BEGIN

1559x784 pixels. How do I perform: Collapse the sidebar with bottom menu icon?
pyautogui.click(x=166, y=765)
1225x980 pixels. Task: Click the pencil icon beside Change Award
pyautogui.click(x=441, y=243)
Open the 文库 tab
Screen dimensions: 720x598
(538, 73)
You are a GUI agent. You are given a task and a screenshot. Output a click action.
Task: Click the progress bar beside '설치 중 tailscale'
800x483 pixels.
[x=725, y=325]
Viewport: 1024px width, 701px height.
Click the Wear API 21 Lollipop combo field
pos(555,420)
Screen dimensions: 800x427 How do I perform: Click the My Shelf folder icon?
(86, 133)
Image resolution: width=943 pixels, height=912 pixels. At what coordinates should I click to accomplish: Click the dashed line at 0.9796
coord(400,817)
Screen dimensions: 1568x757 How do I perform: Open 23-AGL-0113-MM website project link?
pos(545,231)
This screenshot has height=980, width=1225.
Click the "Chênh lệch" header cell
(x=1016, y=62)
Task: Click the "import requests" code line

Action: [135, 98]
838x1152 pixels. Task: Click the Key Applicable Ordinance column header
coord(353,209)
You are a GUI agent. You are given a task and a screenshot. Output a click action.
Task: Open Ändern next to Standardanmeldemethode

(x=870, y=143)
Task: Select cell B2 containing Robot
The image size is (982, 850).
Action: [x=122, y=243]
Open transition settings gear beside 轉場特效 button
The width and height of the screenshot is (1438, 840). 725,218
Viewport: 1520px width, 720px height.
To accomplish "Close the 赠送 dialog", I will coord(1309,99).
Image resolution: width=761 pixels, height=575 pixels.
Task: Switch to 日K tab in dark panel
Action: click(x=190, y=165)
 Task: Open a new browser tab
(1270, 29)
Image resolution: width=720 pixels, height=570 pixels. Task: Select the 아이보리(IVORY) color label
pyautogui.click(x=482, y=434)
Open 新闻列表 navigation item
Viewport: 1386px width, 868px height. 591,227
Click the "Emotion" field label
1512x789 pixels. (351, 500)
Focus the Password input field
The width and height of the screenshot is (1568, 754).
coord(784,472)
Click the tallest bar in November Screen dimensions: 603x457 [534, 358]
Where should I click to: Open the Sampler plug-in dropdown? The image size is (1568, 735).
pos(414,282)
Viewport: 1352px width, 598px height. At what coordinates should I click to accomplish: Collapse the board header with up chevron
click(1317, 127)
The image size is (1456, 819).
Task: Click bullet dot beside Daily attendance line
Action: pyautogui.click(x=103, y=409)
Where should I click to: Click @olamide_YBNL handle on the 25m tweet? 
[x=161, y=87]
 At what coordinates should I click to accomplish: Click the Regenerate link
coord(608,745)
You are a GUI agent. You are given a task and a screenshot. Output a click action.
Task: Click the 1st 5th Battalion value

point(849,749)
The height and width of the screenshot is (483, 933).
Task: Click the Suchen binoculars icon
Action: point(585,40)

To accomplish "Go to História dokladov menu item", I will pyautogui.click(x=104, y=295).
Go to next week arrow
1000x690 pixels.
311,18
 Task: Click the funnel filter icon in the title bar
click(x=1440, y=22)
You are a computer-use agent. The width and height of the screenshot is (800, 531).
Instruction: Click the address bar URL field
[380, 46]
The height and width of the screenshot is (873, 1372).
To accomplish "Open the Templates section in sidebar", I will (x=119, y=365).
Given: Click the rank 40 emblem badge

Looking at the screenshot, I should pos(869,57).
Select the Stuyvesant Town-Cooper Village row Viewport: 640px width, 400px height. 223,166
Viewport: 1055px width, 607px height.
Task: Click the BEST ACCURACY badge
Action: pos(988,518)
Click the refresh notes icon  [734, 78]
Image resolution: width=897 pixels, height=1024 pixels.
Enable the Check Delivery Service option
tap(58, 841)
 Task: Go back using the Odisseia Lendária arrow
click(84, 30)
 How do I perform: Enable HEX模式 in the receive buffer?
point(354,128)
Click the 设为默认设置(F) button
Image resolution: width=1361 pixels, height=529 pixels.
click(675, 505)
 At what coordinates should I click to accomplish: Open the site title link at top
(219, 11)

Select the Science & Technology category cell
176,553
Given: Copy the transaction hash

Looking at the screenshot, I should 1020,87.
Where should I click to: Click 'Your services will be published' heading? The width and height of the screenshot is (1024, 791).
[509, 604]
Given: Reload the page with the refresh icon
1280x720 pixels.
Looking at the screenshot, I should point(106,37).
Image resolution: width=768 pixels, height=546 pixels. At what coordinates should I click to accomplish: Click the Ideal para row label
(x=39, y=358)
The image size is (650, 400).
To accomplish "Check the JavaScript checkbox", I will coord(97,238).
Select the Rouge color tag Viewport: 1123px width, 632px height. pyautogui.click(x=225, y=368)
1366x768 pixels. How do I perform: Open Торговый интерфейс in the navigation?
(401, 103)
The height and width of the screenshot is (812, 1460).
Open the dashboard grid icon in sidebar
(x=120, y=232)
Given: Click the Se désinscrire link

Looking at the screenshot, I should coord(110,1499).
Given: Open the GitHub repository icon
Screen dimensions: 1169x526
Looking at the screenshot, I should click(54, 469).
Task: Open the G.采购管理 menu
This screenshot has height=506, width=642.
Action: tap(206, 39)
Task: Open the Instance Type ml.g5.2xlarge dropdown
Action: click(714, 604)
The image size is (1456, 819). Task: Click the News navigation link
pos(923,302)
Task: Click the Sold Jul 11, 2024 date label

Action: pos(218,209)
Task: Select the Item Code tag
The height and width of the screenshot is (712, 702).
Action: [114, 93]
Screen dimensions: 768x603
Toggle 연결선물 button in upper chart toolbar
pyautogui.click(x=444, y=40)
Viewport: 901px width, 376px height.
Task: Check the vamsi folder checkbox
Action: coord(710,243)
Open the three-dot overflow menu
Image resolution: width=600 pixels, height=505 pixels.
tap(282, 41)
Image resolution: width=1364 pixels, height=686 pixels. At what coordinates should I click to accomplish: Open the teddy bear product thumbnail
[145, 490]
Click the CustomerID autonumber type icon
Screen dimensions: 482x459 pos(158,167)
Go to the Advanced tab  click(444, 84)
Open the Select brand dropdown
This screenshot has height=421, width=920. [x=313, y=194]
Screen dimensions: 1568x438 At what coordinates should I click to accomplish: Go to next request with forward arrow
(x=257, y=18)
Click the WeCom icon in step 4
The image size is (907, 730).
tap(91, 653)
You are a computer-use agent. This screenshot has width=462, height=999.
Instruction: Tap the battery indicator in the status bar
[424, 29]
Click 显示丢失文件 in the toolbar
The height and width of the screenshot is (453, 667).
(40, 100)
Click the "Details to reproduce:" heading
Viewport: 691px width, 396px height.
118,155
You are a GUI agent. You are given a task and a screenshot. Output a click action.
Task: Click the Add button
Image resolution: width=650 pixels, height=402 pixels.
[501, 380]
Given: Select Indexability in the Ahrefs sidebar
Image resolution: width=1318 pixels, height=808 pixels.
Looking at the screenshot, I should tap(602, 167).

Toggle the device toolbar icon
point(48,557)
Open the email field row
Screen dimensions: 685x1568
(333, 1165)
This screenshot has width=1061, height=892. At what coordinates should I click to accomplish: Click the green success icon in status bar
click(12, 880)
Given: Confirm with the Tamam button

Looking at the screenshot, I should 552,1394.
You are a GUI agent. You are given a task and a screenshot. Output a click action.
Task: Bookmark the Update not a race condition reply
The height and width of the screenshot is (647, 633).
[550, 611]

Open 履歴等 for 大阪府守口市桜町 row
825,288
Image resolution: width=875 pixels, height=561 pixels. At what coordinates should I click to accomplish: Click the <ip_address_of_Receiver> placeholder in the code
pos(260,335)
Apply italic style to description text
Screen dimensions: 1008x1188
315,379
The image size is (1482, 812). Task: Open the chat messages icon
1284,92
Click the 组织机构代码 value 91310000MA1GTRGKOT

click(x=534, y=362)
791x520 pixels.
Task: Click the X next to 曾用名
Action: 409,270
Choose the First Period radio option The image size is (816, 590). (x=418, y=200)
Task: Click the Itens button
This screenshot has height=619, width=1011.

END

▶ **WHAT YOU NEED TO DO**: Each line that contains "computer" is to be copied from the listing above.

▶ **EXERCISE ANSWER**:
You are a computer-use agent. The width and height of the screenshot is (800, 531).
You are a computer-use agent. This screenshot has width=462, height=999.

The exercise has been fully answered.